Explain This is a question about parallel circuits, equivalent resistance, Ohm's Law, and power dissipation. The solving step is: First, I looked at the picture in my head of how parallel resistors work. (a) To find the equivalent resistance (that's like combining all the resistors into one big resistor), for parallel circuits we use the formula: 1/R_equivalent = 1/R1 + 1/R2 + 1/R3. So, 1/R_equivalent = 1/1.60 + 1/2.40 + 1/4.80. I added these fractions (or decimals) together: 0.625 + 0.4166... + 0.2083... = 1.25. Then, I flipped it to find R_equivalent: R_equivalent = 1/1.25 = 0.80 Ω.
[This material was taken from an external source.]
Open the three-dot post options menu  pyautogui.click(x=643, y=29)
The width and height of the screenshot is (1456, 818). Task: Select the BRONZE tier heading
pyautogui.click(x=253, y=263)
(b) For resistors connected in parallel, the voltage across each resistor is the same as the battery voltage, which is 28.0 V. To find the current in each resistor, I used Ohm's Law: Current (I) = Voltage (V) / Resistance (R). For the 1.60 Ω resistor: I1 = 28.0 V / 1.60 Ω = 17.5 A. For the 2.40 Ω resistor: I2 = 28.0 V / 2.40 Ω ≈ 11.7 A. For the 4.80 Ω resistor: I3 = 28.0 V / 4.80 Ω ≈ 5.83 A.

(c) The total current from the battery is just the sum of the currents going through each resistor. Total Current = I1 + I2 + I3 = 17.5 A + 11.66... A + 5.83... A = 35.0 A. (I could also find this by Total Current = Battery Voltage / Equivalent Resistance = 28.0 V / 0.80 Ω = 35.0 A).

(d) Like I mentioned in part (b), in a parallel circuit, the voltage across each resistor is the same as the battery voltage. So, the voltage across each resistor is 28.0 V.

(e) To find the power dissipated by each resistor, I used the formula Power (P) = Voltage (V)² / Resistance (R). For the 1.60 Ω resistor: P1 = (28.0 V)² / 1.60 Ω = 784 / 1.60 = 490 W. For the 2.40 Ω resistor: P2 = (28.0 V)² / 2.40 Ω = 784 / 2.40 ≈ 327 W. For the 4.80 Ω resistor: P3 = (28.0 V)² / 4.80 Ω = 784 / 4.80 ≈ 163 W.

(f) Looking at the power values, the 1.60 Ω resistor (which is the smallest resistance) dissipated the most power (490 W). This makes sense because in a parallel circuit, the voltage (V) is the same across all resistors. The formula P = V²/R tells us that if V is constant, then P and R are inversely related. That means if R is small, P will be large, and if R is large, P will be small. So, the resistor with the least resistance gets the most power!